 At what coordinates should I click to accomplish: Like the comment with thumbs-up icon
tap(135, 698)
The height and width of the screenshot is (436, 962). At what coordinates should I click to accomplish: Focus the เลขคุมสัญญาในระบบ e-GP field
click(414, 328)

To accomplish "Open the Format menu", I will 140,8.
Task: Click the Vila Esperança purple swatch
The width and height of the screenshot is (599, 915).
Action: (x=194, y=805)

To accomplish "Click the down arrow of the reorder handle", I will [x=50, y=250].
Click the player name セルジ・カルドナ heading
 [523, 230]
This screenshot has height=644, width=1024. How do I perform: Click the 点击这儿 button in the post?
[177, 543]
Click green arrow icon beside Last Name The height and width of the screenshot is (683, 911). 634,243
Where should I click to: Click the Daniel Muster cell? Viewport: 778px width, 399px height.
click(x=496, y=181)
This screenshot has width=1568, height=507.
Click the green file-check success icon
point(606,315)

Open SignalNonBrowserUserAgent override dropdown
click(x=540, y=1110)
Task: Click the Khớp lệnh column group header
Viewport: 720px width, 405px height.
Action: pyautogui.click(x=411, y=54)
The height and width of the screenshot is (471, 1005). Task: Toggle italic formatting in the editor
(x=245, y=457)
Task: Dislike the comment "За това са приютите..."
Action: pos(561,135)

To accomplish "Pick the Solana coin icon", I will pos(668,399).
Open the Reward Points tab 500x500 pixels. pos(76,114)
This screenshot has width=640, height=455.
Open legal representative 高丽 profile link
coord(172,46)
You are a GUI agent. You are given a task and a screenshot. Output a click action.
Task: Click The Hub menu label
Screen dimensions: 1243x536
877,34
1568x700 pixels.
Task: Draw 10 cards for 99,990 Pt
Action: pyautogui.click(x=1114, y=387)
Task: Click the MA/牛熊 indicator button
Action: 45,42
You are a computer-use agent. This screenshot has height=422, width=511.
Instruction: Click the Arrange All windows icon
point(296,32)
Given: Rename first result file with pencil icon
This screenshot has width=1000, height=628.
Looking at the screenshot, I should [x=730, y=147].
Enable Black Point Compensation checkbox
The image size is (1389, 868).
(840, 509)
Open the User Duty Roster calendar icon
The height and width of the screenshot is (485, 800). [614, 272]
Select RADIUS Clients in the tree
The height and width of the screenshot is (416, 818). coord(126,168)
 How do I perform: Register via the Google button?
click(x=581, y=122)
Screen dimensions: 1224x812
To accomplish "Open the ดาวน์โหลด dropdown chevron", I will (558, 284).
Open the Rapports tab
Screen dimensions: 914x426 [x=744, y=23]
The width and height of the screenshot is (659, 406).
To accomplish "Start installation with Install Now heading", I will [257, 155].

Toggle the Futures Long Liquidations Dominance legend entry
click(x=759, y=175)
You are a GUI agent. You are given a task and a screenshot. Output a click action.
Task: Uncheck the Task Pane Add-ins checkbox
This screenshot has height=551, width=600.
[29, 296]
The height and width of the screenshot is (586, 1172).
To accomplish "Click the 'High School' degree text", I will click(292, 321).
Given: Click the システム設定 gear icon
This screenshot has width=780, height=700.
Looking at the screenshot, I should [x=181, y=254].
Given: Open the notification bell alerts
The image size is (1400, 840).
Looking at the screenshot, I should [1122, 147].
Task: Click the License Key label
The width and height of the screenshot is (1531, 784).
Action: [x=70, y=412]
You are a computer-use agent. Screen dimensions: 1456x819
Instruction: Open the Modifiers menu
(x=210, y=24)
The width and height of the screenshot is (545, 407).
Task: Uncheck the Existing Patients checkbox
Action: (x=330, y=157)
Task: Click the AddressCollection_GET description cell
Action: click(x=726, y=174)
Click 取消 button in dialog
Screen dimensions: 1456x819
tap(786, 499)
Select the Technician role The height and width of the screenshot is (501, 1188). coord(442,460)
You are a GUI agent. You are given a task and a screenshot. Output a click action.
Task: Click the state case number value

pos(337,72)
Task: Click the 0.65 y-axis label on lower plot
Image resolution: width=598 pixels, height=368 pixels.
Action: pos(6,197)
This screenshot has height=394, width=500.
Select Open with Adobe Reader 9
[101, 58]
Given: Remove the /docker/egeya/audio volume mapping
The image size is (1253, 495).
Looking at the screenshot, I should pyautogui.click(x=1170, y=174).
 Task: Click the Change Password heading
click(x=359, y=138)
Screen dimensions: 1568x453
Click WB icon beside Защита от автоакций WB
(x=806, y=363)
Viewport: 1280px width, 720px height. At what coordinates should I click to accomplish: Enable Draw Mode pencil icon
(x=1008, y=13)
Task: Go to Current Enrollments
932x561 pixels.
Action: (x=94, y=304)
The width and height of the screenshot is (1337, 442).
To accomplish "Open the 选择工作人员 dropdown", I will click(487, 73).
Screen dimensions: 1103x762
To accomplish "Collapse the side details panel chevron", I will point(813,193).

▶ What to work on
What is needed is an exact transcription of every entry.

▶ Your solution
 At what coordinates should I click to accomplish: Like the comment with thumbs-up icon
tap(135, 698)
The height and width of the screenshot is (436, 962). At what coordinates should I click to accomplish: Focus the เลขคุมสัญญาในระบบ e-GP field
click(414, 328)

To accomplish "Open the Format menu", I will 140,8.
Task: Click the Vila Esperança purple swatch
The width and height of the screenshot is (599, 915).
Action: (x=194, y=805)

To accomplish "Click the down arrow of the reorder handle", I will [x=50, y=250].
Click the player name セルジ・カルドナ heading
 [523, 230]
This screenshot has height=644, width=1024. How do I perform: Click the 点击这儿 button in the post?
[177, 543]
Click green arrow icon beside Last Name The height and width of the screenshot is (683, 911). 634,243
Where should I click to: Click the Daniel Muster cell? Viewport: 778px width, 399px height.
click(x=496, y=181)
This screenshot has width=1568, height=507.
Click the green file-check success icon
point(606,315)

Open SignalNonBrowserUserAgent override dropdown
click(x=540, y=1110)
Task: Click the Khớp lệnh column group header
Viewport: 720px width, 405px height.
Action: pyautogui.click(x=411, y=54)
The height and width of the screenshot is (471, 1005). Task: Toggle italic formatting in the editor
(x=245, y=457)
Task: Dislike the comment "За това са приютите..."
Action: pos(561,135)

To accomplish "Pick the Solana coin icon", I will pos(668,399).
Open the Reward Points tab 500x500 pixels. pos(76,114)
This screenshot has width=640, height=455.
Open legal representative 高丽 profile link
coord(172,46)
You are a GUI agent. You are given a task and a screenshot. Output a click action.
Task: Click The Hub menu label
Screen dimensions: 1243x536
877,34
1568x700 pixels.
Task: Draw 10 cards for 99,990 Pt
Action: pyautogui.click(x=1114, y=387)
Task: Click the MA/牛熊 indicator button
Action: 45,42
You are a computer-use agent. This screenshot has height=422, width=511.
Instruction: Click the Arrange All windows icon
point(296,32)
Given: Rename first result file with pencil icon
This screenshot has width=1000, height=628.
Looking at the screenshot, I should [x=730, y=147].
Enable Black Point Compensation checkbox
The image size is (1389, 868).
(840, 509)
Open the User Duty Roster calendar icon
The height and width of the screenshot is (485, 800). [614, 272]
Select RADIUS Clients in the tree
The height and width of the screenshot is (416, 818). coord(126,168)
 How do I perform: Register via the Google button?
click(x=581, y=122)
Screen dimensions: 1224x812
To accomplish "Open the ดาวน์โหลด dropdown chevron", I will (558, 284).
Open the Rapports tab
Screen dimensions: 914x426 [x=744, y=23]
The width and height of the screenshot is (659, 406).
To accomplish "Start installation with Install Now heading", I will [257, 155].

Toggle the Futures Long Liquidations Dominance legend entry
click(x=759, y=175)
You are a GUI agent. You are given a task and a screenshot. Output a click action.
Task: Uncheck the Task Pane Add-ins checkbox
This screenshot has height=551, width=600.
[29, 296]
The height and width of the screenshot is (586, 1172).
To accomplish "Click the 'High School' degree text", I will click(292, 321).
Given: Click the システム設定 gear icon
This screenshot has width=780, height=700.
Looking at the screenshot, I should [x=181, y=254].
Given: Open the notification bell alerts
The image size is (1400, 840).
Looking at the screenshot, I should [1122, 147].
Task: Click the License Key label
The width and height of the screenshot is (1531, 784).
Action: [x=70, y=412]
You are a computer-use agent. Screen dimensions: 1456x819
Instruction: Open the Modifiers menu
(x=210, y=24)
The width and height of the screenshot is (545, 407).
Task: Uncheck the Existing Patients checkbox
Action: (x=330, y=157)
Task: Click the AddressCollection_GET description cell
Action: click(x=726, y=174)
Click 取消 button in dialog
Screen dimensions: 1456x819
tap(786, 499)
Select the Technician role The height and width of the screenshot is (501, 1188). coord(442,460)
You are a GUI agent. You are given a task and a screenshot. Output a click action.
Task: Click the state case number value

pos(337,72)
Task: Click the 0.65 y-axis label on lower plot
Image resolution: width=598 pixels, height=368 pixels.
Action: pos(6,197)
This screenshot has height=394, width=500.
Select Open with Adobe Reader 9
[101, 58]
Given: Remove the /docker/egeya/audio volume mapping
The image size is (1253, 495).
Looking at the screenshot, I should pyautogui.click(x=1170, y=174).
 Task: Click the Change Password heading
click(x=359, y=138)
Screen dimensions: 1568x453
Click WB icon beside Защита от автоакций WB
(x=806, y=363)
Viewport: 1280px width, 720px height. At what coordinates should I click to accomplish: Enable Draw Mode pencil icon
(x=1008, y=13)
Task: Go to Current Enrollments
932x561 pixels.
Action: (x=94, y=304)
The width and height of the screenshot is (1337, 442).
To accomplish "Open the 选择工作人员 dropdown", I will click(487, 73).
Screen dimensions: 1103x762
To accomplish "Collapse the side details panel chevron", I will point(813,193).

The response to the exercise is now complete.